(Data to process)

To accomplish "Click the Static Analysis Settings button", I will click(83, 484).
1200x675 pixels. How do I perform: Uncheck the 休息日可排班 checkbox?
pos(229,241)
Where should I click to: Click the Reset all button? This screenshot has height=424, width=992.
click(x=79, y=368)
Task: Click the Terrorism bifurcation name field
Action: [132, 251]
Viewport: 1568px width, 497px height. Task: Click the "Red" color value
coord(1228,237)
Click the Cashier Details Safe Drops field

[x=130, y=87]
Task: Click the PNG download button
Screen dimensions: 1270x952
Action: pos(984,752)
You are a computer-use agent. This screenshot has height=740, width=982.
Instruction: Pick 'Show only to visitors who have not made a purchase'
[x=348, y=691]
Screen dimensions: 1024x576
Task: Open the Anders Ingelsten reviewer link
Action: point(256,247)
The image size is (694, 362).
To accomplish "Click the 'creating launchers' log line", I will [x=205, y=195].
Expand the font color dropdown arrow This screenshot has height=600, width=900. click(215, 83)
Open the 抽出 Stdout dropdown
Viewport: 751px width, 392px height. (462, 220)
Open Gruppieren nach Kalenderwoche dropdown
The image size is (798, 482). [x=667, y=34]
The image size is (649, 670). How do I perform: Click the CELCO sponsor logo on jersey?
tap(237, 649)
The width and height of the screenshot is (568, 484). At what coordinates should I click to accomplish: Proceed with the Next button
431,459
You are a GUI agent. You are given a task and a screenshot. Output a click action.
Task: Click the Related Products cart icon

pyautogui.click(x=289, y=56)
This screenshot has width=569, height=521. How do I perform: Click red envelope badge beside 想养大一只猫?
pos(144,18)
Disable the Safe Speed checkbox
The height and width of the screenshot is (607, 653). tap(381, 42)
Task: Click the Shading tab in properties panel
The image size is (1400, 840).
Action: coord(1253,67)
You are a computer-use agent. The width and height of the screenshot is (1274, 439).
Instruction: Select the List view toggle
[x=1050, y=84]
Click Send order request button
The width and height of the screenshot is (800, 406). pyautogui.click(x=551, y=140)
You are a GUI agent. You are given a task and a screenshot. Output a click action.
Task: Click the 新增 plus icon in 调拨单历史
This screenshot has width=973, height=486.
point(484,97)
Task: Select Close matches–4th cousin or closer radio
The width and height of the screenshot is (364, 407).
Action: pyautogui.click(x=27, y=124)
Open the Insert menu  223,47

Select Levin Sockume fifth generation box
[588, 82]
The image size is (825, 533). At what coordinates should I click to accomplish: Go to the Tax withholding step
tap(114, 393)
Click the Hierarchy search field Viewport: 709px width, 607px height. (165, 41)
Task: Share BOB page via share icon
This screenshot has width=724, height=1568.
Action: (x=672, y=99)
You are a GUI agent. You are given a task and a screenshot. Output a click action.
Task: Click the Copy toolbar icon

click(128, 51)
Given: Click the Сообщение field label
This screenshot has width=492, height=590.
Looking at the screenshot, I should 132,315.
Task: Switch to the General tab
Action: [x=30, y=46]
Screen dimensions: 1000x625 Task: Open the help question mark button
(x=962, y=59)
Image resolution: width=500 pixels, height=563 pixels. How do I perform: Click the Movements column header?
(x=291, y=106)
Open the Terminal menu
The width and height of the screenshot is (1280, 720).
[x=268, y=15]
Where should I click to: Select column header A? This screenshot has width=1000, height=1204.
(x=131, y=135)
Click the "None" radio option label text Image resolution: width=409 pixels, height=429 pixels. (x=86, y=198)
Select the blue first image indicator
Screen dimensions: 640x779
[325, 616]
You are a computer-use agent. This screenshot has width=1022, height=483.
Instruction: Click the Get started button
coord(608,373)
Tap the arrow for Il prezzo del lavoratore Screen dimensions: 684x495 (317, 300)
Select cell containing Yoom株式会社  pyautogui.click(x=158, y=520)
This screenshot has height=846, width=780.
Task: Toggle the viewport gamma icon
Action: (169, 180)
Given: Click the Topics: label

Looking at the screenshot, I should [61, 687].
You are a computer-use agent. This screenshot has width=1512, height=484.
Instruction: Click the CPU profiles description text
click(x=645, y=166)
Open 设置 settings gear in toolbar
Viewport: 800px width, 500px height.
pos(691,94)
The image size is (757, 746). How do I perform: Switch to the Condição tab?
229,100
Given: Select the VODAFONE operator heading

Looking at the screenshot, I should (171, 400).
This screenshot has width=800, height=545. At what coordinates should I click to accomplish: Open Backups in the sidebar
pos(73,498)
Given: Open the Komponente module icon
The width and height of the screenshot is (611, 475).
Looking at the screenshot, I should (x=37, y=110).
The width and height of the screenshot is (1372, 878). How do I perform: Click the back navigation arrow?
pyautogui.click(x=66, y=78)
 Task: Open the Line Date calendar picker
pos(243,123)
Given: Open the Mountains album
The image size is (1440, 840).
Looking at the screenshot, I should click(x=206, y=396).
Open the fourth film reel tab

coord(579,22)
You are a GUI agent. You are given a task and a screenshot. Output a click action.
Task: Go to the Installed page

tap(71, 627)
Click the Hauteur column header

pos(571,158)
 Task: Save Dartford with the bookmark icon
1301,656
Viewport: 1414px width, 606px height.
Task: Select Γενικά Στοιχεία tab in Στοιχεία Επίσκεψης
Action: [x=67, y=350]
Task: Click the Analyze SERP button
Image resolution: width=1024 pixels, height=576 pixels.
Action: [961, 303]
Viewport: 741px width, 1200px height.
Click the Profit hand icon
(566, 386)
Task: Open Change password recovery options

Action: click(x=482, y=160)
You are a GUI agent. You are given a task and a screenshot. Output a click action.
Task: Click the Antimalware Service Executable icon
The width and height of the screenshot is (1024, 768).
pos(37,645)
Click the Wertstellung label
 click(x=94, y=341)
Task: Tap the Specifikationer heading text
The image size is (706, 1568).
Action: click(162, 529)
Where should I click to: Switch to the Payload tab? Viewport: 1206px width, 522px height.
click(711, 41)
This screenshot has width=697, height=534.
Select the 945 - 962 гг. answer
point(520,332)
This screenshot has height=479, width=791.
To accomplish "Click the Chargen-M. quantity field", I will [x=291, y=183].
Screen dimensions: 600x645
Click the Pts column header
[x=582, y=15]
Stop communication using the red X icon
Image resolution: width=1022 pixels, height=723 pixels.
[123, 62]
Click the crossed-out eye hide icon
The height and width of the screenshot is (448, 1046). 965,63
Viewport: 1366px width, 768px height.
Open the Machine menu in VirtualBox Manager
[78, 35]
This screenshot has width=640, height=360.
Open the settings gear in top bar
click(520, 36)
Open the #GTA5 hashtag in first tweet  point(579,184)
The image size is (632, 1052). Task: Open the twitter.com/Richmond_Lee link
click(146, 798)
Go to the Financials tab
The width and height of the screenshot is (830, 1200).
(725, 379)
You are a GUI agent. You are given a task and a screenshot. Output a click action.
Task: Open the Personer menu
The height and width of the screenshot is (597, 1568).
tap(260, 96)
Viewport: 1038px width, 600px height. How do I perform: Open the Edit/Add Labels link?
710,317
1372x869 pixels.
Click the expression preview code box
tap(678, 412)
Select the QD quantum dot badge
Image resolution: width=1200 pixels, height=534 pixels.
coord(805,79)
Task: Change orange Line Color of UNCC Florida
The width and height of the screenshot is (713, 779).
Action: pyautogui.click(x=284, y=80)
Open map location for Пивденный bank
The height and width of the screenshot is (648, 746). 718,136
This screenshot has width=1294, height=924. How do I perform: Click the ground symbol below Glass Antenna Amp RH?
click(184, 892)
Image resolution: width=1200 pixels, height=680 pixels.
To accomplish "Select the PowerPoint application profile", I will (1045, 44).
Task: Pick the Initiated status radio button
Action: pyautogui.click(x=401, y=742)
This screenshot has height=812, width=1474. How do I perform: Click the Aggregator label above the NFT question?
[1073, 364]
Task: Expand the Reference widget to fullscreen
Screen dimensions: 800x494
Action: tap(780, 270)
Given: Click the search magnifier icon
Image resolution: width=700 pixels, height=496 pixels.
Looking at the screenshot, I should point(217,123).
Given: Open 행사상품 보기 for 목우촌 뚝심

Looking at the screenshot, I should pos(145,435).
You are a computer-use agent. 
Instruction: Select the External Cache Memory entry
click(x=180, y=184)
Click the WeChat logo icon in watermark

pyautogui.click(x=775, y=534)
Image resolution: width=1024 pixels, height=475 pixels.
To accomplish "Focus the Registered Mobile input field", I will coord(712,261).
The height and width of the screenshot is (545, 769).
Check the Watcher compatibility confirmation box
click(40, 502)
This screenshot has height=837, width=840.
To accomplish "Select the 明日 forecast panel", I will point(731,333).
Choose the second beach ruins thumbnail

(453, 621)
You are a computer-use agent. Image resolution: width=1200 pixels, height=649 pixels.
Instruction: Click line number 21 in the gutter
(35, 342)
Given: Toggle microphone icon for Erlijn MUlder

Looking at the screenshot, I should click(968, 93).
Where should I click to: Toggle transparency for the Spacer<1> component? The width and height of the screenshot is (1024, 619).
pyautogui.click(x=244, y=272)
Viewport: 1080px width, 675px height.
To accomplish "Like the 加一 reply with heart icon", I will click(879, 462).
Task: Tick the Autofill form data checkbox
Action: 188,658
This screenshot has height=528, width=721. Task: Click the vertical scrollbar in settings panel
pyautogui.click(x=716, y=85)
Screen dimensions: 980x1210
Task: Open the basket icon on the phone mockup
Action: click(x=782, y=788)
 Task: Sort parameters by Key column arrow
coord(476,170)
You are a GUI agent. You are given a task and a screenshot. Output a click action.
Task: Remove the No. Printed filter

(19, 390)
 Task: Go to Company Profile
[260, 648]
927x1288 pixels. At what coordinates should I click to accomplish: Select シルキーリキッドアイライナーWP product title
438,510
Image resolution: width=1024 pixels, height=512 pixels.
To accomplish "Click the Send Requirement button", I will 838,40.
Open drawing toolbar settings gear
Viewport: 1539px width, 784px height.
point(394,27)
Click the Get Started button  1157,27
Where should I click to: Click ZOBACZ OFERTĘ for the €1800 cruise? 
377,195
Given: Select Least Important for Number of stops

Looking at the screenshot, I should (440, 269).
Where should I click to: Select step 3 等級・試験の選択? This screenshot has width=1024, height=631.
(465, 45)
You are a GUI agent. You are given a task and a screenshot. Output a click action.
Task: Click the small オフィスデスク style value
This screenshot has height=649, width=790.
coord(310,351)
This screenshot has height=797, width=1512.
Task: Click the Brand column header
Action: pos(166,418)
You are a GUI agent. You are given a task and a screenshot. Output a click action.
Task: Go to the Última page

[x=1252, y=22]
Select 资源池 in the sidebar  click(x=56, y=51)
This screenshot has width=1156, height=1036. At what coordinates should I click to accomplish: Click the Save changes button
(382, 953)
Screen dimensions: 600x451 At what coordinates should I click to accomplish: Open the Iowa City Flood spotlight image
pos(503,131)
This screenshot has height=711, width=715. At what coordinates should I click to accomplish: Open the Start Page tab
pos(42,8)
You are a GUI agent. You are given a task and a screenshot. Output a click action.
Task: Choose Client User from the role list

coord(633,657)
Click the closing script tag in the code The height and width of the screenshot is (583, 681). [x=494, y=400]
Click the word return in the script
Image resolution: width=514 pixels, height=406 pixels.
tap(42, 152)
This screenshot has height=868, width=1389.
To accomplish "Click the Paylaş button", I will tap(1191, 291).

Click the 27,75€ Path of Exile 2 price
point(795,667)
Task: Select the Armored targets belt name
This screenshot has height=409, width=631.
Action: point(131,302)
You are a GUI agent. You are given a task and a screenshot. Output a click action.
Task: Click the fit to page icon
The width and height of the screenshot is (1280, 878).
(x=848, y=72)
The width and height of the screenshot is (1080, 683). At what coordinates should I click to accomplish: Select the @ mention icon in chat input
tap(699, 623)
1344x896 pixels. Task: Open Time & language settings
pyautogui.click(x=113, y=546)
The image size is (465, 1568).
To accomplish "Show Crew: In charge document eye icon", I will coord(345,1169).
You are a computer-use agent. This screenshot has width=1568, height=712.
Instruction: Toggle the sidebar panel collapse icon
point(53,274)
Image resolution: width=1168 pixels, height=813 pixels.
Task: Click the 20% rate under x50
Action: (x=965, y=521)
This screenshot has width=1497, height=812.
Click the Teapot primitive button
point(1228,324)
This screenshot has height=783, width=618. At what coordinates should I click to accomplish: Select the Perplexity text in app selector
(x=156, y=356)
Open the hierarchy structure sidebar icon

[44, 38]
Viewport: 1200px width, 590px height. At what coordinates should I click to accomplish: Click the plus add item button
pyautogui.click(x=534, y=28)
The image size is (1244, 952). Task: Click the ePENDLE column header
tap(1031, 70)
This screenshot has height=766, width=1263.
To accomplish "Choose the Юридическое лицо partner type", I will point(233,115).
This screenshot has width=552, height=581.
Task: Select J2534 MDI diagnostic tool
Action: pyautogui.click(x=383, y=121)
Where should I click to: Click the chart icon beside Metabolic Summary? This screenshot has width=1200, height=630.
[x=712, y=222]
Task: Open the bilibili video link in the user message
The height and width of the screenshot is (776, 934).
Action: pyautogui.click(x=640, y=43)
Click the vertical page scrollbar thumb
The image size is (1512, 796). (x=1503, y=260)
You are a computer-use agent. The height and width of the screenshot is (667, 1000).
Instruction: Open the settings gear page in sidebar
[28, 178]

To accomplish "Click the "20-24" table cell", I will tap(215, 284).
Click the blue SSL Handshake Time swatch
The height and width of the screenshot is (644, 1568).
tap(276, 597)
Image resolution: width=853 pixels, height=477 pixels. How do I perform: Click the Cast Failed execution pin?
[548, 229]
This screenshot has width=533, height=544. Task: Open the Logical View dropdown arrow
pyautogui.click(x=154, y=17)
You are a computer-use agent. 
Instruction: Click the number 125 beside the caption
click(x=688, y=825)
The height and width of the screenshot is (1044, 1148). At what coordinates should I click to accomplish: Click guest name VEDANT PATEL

(End Data to process)

**Task instructions**
Tell how many lines in the material contain the string "computer". Nothing but the number is needed.

**Expected answer**
9